(Collected data entries)

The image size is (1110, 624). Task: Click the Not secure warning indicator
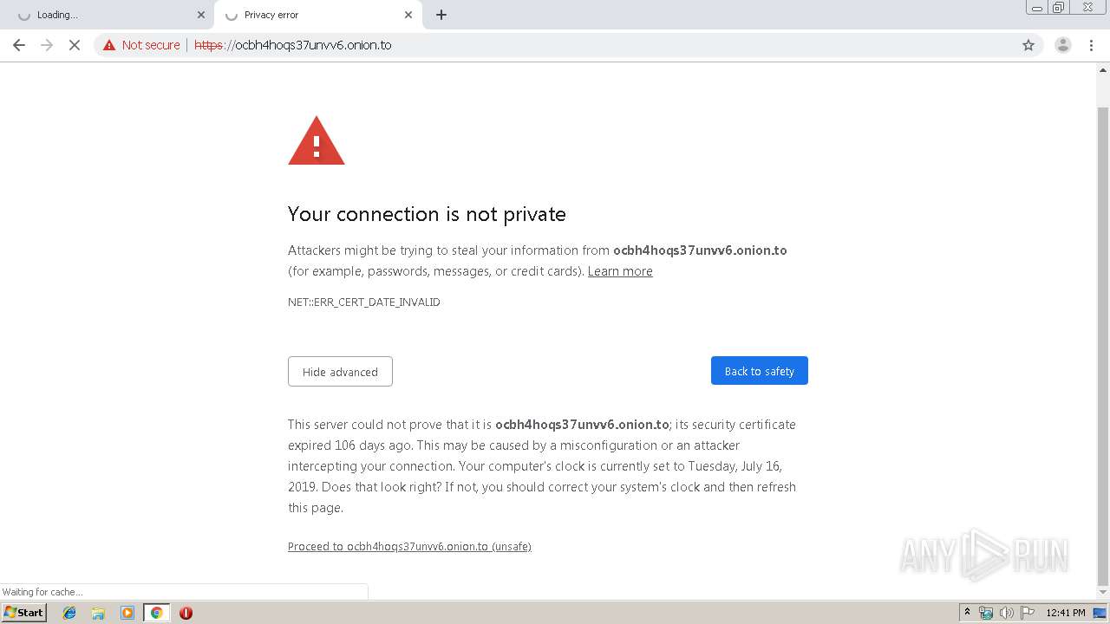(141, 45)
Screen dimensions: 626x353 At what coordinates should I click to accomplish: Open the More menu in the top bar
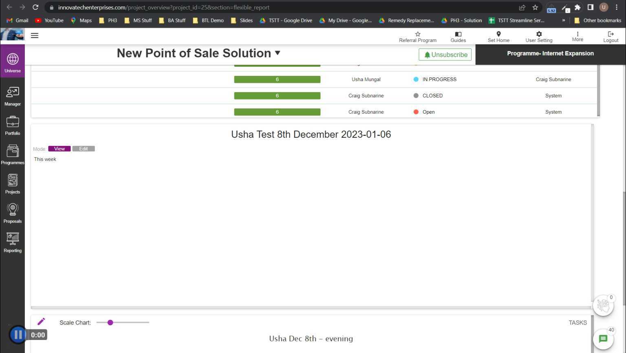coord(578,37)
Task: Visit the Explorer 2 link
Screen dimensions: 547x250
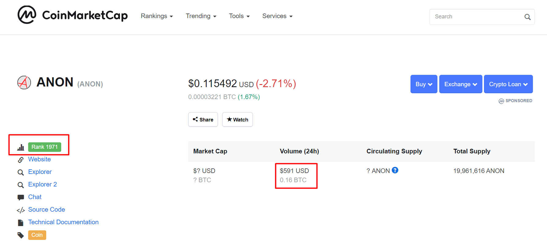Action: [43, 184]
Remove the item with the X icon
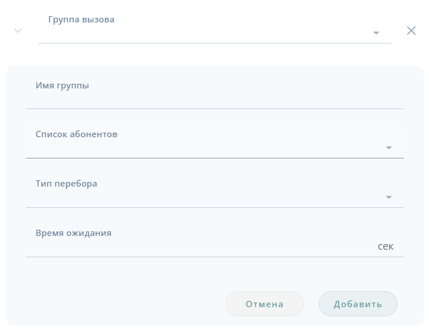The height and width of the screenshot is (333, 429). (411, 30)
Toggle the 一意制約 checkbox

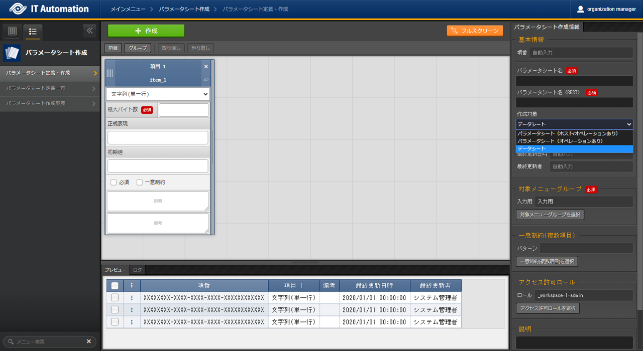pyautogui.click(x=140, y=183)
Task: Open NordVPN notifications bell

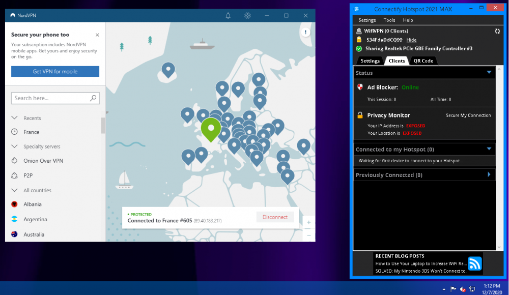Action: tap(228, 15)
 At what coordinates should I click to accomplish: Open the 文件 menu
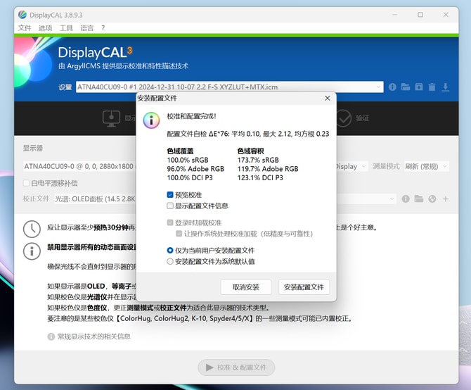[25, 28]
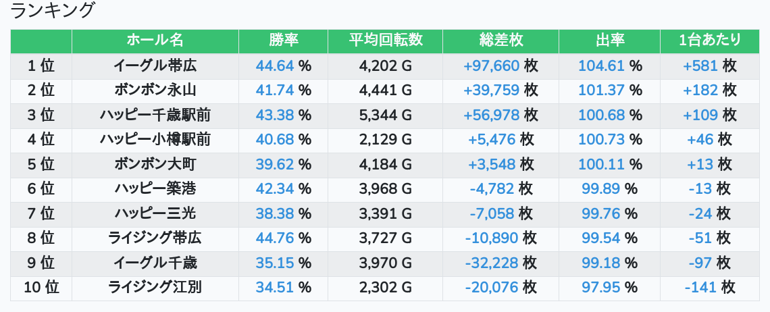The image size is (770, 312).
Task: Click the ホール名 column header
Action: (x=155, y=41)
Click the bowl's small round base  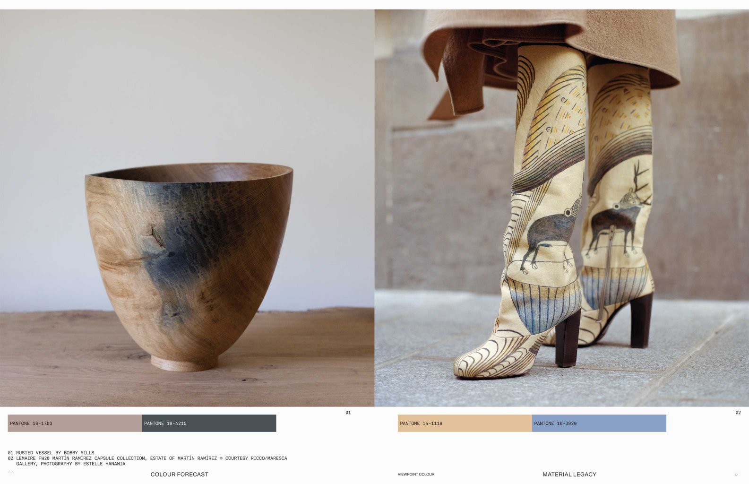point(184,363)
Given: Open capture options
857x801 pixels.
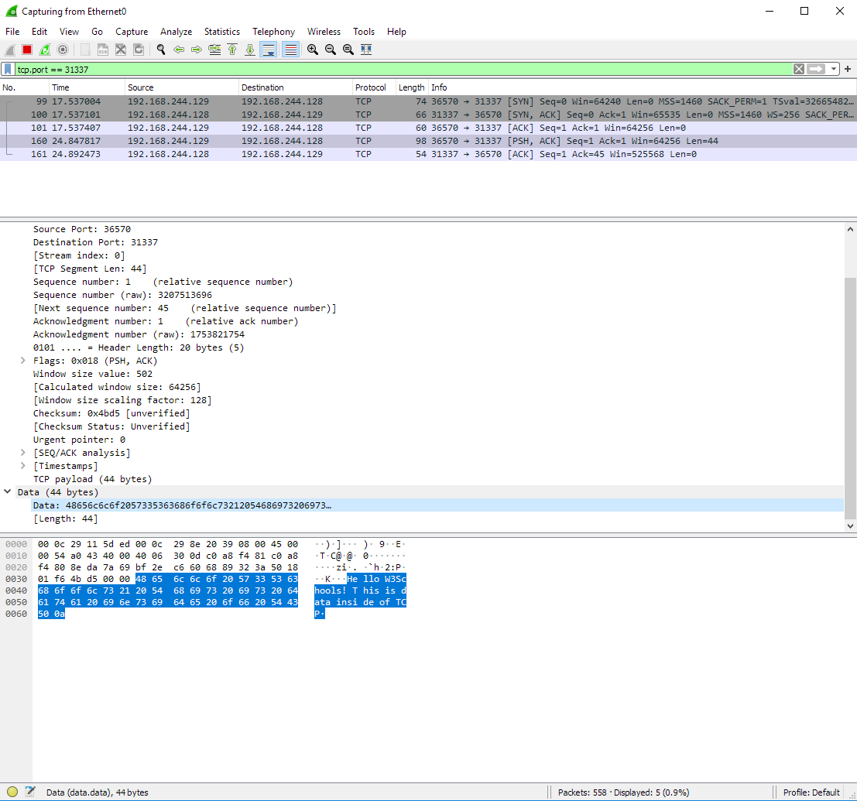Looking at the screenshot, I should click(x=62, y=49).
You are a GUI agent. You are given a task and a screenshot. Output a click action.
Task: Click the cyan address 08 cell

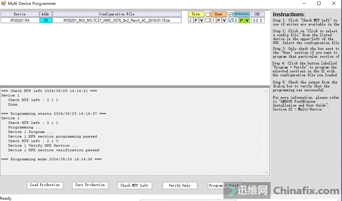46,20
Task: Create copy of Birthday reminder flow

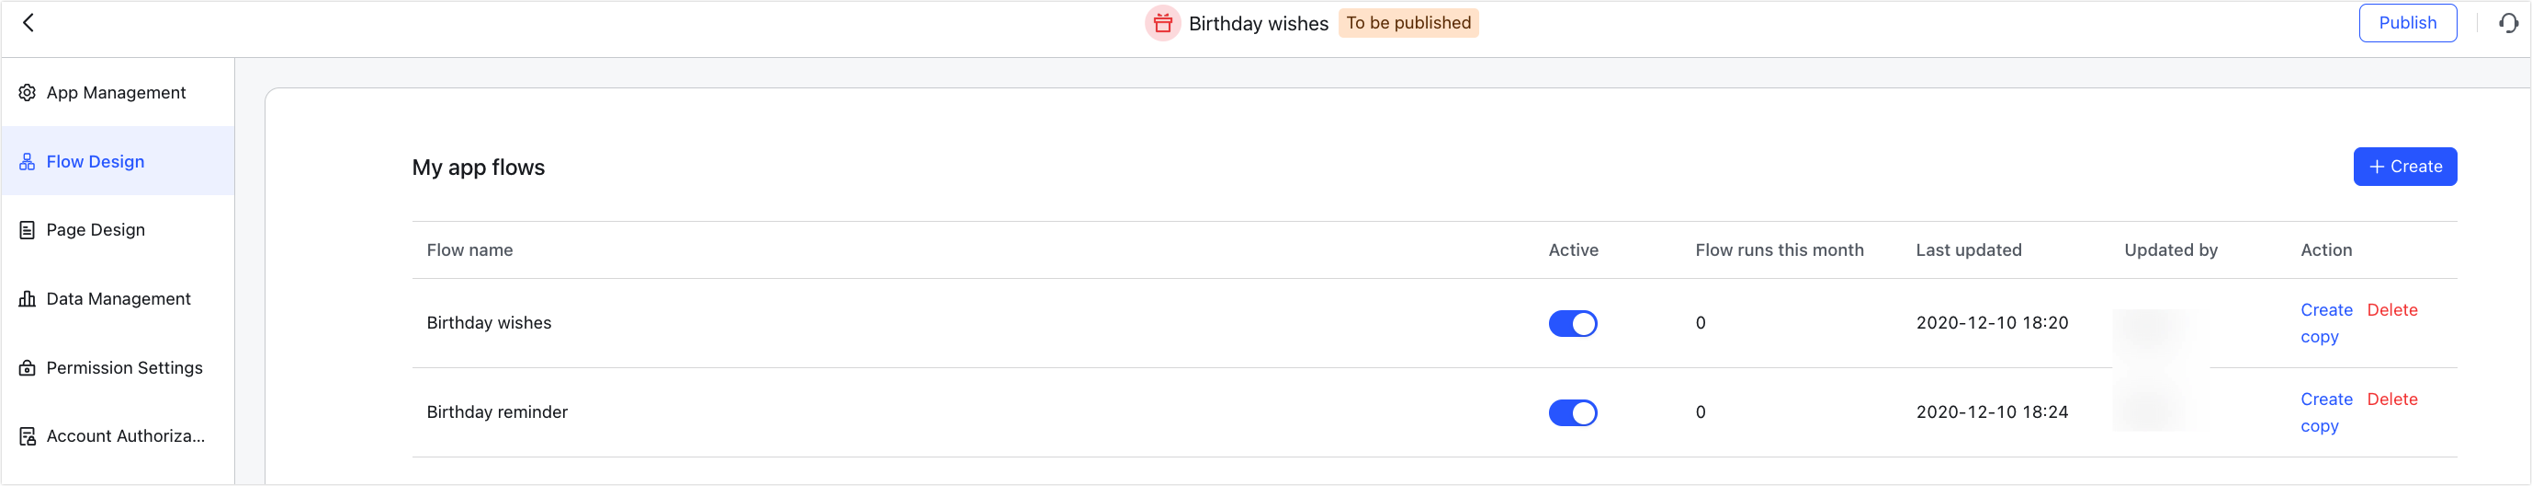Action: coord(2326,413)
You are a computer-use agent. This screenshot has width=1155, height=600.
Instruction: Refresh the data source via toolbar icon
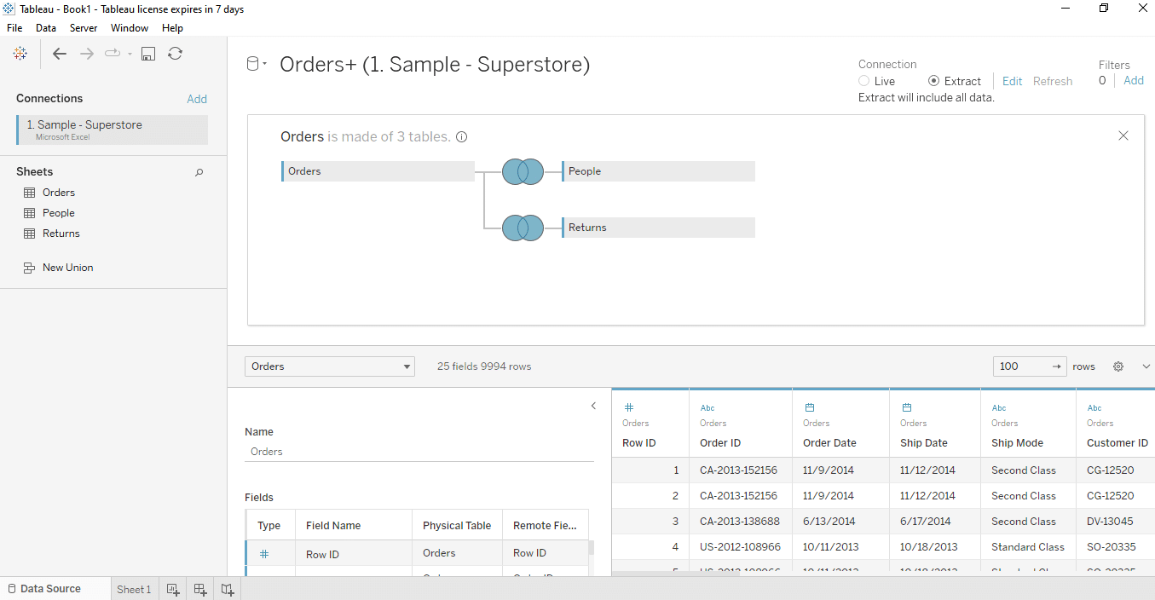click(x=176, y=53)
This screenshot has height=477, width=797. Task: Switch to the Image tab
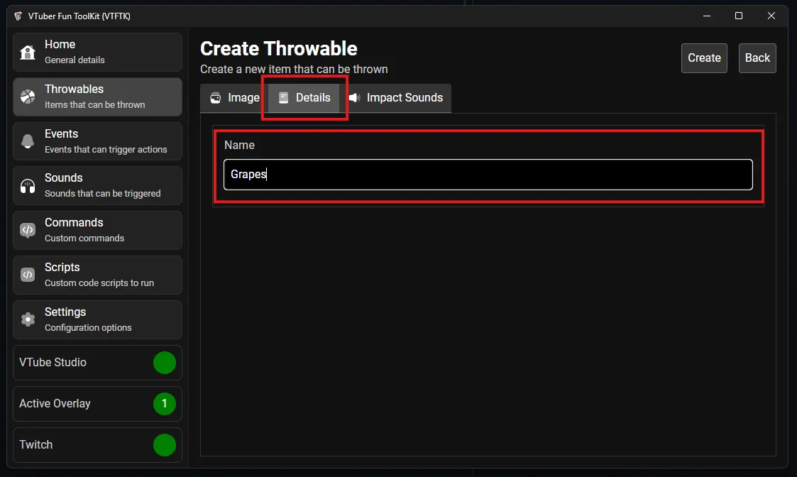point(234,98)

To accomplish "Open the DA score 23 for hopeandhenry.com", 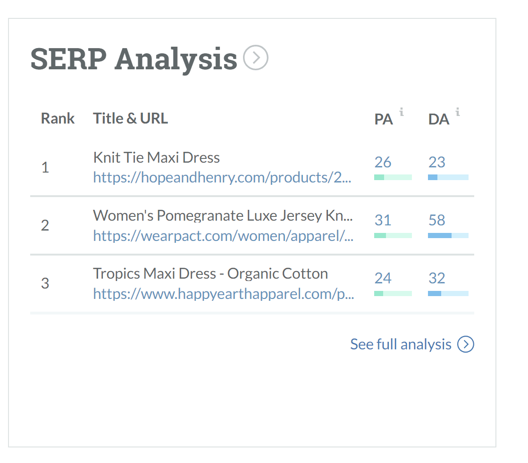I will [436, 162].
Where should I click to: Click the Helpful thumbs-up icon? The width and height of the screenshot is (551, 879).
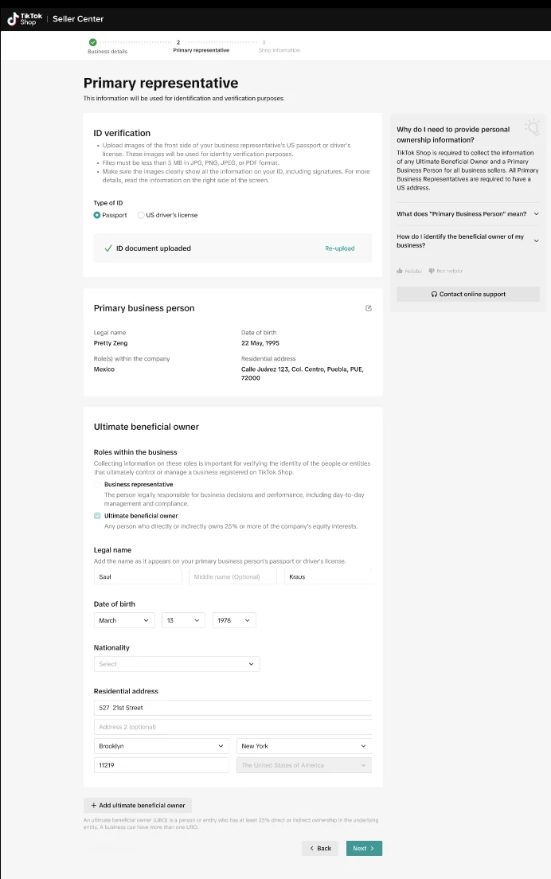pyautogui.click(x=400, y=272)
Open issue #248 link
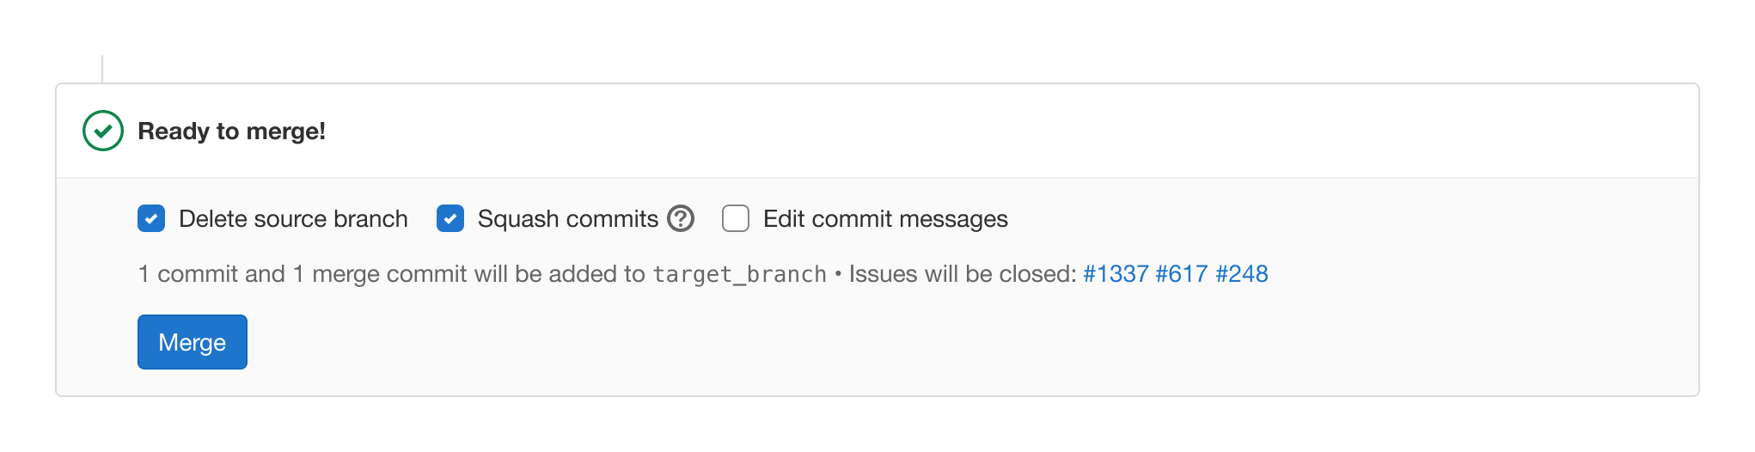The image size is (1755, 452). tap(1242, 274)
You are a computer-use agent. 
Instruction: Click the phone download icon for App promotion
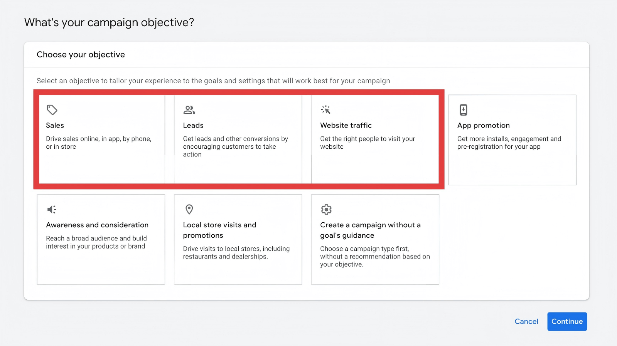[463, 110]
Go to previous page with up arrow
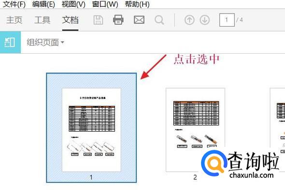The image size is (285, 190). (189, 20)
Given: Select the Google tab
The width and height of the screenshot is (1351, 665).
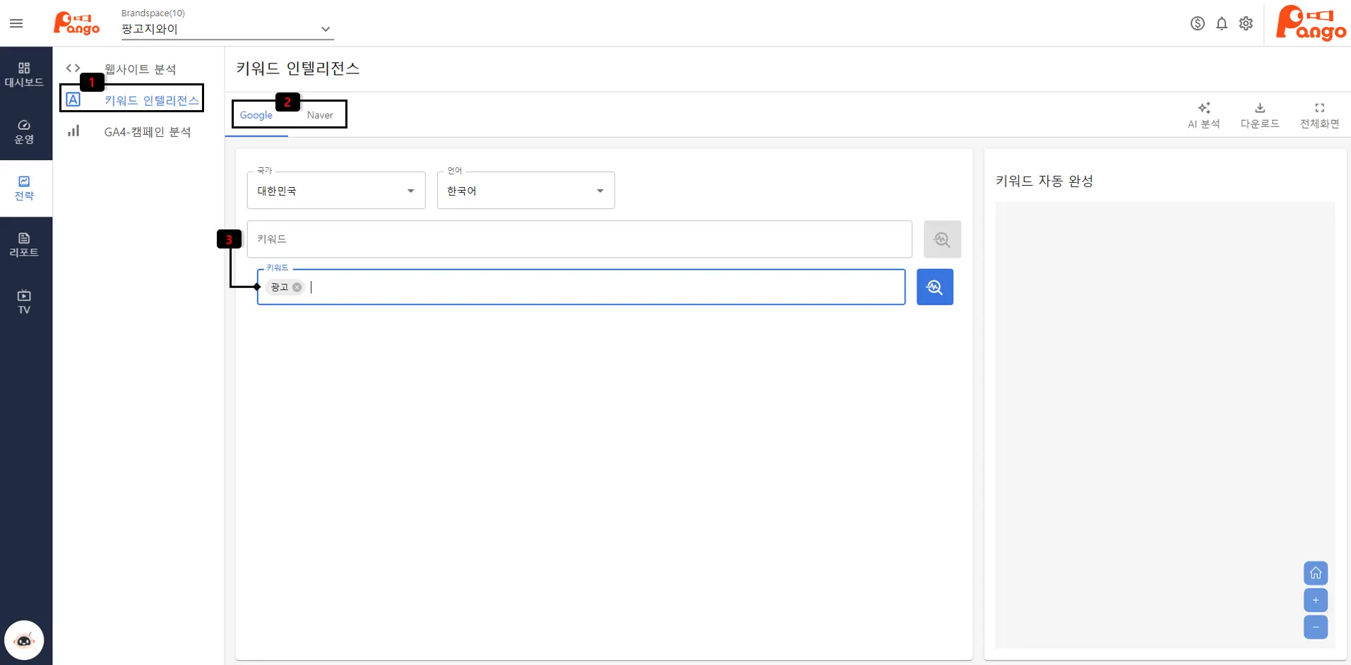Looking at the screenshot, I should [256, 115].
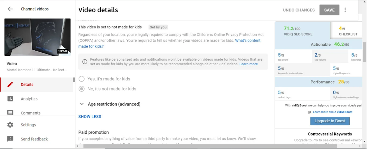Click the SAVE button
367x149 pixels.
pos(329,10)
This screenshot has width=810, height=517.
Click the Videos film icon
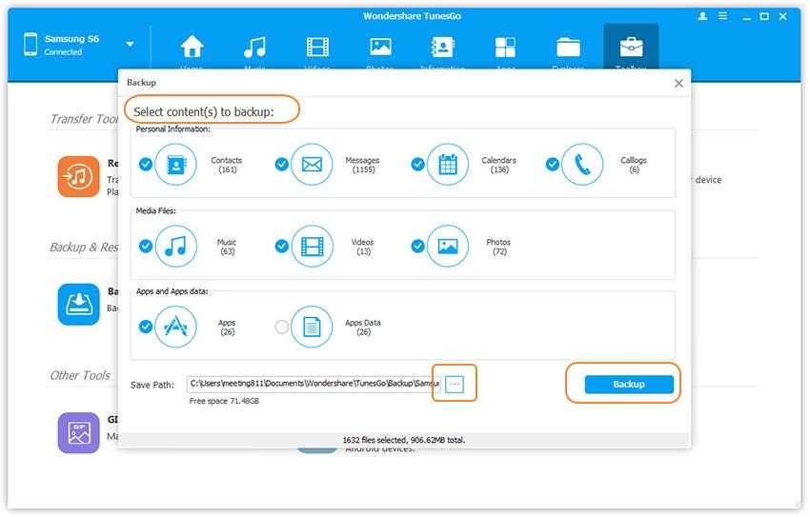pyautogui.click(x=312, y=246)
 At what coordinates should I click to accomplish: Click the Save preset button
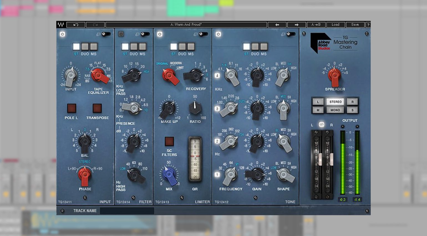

ASSIGNED TASK:
Going through the entries above line by line, work out how many lines include the word "agent". Only the number is required.

REPLY:
3